EAP:Employee Assistance Program(従業員支援プログラム)
従来のメンタルヘルス対策は、病気になった人の医療的な支援に焦点があてられていたが、EAPは業績、生産性の維持・向上という点に着目し、医療的な支援だけでなく、早期発見や予防、組織の改革まで踏み込む。アメリカでは、EAPを導入することにより、医療費、傷病手当の削減、労働災害、欠勤日数の減少、ストレス症状の軽減などによって、生産性が向上したという効果が実証されている。アメリカでは、従業員50人以上の企業のほぼ100%がEAPを導入している。GAF尺度を用いる。
EAPの定義
- 職場の生産性を向上させるために、行動科学(人間の行動に関する一般法則を体系的、総合的に究明する学問療育)の観点から個人や企業に解決策を提供するプログラム。

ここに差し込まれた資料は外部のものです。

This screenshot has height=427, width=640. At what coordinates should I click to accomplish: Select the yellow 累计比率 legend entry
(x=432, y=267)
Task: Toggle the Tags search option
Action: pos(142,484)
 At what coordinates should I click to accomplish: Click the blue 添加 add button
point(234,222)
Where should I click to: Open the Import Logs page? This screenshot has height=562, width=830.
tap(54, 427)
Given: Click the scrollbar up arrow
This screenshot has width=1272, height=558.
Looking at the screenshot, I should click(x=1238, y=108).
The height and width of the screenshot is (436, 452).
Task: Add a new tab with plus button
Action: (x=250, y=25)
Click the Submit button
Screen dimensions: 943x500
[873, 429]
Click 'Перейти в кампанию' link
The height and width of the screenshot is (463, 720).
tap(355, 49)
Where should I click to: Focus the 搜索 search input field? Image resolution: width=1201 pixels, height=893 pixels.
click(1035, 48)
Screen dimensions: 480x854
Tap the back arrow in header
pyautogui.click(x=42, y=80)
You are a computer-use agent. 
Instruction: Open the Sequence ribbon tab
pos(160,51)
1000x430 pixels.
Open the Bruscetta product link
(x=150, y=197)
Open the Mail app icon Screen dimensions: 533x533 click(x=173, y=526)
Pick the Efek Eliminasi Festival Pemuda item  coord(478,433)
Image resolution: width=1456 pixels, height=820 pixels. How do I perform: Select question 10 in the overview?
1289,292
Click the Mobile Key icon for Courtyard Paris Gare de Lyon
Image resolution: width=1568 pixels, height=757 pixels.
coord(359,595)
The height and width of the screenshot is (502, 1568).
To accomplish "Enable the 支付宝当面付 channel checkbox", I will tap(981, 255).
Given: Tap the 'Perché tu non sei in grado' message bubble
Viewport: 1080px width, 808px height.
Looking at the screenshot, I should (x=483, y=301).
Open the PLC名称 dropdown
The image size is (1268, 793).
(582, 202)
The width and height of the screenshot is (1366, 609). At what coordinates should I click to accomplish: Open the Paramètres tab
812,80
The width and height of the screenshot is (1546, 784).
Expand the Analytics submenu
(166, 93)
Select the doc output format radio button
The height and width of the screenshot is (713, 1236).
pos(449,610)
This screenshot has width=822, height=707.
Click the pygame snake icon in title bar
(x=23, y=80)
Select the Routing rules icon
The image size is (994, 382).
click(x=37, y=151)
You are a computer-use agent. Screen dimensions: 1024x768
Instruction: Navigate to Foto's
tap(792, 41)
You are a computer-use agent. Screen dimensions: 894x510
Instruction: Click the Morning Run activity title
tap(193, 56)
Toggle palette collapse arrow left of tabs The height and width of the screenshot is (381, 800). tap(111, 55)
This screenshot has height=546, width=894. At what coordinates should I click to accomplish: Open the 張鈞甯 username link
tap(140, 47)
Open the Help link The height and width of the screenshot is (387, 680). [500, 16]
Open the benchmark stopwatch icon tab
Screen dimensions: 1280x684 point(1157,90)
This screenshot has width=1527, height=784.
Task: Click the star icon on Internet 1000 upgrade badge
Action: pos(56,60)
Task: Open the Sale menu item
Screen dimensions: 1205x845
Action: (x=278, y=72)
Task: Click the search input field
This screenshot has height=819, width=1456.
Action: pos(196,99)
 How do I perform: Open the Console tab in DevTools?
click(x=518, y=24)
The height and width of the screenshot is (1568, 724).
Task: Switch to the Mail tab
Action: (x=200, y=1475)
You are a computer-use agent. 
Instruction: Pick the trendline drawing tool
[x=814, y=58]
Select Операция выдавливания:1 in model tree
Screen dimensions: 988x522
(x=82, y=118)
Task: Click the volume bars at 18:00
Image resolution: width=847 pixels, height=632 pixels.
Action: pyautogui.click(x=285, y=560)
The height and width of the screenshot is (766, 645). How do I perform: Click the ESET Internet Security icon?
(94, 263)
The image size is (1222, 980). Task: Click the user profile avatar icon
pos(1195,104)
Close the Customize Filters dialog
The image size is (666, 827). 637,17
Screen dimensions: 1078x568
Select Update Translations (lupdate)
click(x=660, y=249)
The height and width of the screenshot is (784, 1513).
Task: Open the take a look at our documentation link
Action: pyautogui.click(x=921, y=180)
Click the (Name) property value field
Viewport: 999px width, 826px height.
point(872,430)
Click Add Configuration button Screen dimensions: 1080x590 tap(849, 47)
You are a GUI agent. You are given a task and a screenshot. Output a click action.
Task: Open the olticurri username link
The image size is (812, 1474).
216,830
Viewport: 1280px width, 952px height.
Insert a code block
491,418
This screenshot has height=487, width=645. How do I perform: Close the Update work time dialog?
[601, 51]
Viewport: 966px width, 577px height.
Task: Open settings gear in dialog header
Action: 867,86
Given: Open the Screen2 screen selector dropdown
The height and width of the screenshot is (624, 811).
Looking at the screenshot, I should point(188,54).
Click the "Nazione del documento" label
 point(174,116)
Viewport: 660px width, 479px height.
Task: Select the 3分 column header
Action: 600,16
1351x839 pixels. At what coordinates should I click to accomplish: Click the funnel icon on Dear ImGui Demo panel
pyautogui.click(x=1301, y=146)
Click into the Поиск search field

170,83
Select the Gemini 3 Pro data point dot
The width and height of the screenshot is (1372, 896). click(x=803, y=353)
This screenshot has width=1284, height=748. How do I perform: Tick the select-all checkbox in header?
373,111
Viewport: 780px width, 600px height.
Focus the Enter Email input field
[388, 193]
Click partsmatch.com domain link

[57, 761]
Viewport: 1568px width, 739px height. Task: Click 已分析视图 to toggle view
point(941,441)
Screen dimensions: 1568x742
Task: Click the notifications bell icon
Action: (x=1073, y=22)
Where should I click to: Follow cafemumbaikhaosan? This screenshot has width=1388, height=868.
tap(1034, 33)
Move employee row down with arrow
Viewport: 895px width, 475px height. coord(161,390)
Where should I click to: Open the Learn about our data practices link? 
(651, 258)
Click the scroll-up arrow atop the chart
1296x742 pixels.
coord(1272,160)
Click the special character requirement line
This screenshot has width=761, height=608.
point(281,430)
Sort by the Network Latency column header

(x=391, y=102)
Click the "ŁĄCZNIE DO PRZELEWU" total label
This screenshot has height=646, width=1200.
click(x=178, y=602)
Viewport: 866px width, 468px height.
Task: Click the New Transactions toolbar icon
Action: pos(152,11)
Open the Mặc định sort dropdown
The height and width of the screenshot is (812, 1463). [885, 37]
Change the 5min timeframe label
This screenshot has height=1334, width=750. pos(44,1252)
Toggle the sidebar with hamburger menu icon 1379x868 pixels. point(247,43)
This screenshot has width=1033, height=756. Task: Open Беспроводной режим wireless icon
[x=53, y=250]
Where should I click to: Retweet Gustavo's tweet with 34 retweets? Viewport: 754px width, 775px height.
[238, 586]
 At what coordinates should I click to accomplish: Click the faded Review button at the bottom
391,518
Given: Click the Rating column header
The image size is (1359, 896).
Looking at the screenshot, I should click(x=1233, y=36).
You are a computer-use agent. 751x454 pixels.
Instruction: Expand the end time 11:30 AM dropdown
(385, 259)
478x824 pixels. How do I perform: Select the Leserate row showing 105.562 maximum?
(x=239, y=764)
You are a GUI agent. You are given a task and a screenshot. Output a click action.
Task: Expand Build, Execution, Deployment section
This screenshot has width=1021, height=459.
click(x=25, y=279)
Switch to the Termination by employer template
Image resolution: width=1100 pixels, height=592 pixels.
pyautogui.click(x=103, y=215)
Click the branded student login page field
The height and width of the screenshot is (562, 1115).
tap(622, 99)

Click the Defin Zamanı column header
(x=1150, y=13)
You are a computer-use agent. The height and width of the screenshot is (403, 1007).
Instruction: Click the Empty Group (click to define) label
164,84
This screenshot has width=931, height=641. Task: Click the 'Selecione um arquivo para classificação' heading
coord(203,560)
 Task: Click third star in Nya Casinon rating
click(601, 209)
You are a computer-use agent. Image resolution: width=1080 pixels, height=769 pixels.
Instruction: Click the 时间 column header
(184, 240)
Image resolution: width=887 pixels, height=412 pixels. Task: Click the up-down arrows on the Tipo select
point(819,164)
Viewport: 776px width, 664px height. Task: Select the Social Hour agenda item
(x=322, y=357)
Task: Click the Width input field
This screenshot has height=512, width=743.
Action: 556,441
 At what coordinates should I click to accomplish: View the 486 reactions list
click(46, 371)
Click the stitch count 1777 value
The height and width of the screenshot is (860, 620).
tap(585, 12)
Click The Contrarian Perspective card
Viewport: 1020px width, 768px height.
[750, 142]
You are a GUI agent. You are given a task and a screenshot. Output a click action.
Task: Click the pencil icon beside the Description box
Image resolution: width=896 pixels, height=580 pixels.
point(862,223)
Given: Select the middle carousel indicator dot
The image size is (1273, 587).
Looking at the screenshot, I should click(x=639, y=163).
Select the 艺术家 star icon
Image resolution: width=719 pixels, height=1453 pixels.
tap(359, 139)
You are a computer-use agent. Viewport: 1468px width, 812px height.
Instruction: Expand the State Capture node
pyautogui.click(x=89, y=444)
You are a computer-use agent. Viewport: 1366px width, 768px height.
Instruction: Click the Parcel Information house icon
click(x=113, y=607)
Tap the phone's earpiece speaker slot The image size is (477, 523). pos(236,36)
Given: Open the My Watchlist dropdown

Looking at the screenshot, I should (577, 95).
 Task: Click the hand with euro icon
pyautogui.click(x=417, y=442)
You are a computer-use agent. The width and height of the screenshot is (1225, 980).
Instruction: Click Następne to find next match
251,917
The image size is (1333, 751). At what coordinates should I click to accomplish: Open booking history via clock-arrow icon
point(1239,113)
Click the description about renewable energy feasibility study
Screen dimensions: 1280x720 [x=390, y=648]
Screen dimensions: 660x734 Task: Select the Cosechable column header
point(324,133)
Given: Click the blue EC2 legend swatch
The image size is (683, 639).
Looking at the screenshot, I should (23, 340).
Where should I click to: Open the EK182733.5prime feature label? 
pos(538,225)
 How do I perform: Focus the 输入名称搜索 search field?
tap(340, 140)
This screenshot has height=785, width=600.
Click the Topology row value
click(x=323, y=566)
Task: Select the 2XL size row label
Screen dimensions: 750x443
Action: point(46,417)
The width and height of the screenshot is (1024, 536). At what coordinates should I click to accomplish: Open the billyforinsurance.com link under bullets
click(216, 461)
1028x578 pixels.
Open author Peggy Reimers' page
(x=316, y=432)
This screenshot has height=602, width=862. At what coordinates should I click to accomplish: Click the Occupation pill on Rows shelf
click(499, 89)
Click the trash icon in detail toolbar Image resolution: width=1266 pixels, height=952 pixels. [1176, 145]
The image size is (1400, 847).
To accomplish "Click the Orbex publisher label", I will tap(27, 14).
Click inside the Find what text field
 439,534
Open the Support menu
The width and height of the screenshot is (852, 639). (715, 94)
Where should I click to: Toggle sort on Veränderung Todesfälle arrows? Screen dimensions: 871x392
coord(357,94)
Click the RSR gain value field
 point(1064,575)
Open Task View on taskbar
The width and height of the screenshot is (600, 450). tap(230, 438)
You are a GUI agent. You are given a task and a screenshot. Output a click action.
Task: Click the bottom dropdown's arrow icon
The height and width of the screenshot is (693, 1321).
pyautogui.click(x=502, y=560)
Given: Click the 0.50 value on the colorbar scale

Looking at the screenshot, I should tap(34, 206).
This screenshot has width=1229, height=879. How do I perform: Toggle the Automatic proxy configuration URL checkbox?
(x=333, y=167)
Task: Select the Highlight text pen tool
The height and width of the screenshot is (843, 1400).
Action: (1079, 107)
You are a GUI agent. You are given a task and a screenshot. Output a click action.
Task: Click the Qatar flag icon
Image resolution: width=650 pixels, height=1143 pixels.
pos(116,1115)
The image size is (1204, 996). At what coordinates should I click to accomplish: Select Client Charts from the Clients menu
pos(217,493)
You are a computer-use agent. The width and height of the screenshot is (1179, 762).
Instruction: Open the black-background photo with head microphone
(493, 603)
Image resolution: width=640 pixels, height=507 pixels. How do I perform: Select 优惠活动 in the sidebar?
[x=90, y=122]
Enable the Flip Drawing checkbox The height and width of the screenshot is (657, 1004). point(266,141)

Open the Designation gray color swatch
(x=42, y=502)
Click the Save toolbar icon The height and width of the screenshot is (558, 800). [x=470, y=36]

- 組織が健康に機能し、個人が十分能力を発揮できるように、組織と人にコンサルテーションを行う。
- 職場のストレス、対人関係、セクハラ、育児、介護など、知らず知らずのうちにプレッシャーとなっている原因と客観的に向き合い、解決の糸口を探し、健康な状態を維持するのをサポートする。
EAコンサルタント
EAPを提供する専門家。心理・精神療法などの専門知識のほかに、組織に対するコンサルテーションのスキルも併せ持つ。
内部EAP
EAコンサルタントが社内に常駐して社員の相談を受ける。EAコンサルタントを社員として雇用し、EAPサービスを従業員に提供する。
外部EAP
EAPサービスの専門会社に業務委託をする。委託を受けたEAPサービス会社のコンサルタントやカウンセラーが、電話や訪問などで社員からの相談を受ける。
コンソーシアム型EAP
内部EAPと外部EAPの折衷型ともいえる複数の同種の企業(病院、大学など)が共同出資して、ひとつのEAPオフィスを社員のために作る。アメリカ企業の約8割以上は、外部EAPを活用している。大企業以外は、外部EAPを活用する。
EAPコア・テクノロジー
- 組織のリーダー(管理職、組合員、人事)へのコンサルテーションやトレーニングを通して、問題を抱える社員に対するマネジメント能力を向上させ、職場環境、社員の業績・生産性の向上を図る。EAPを理解してもらうための啓蒙活動を実施する。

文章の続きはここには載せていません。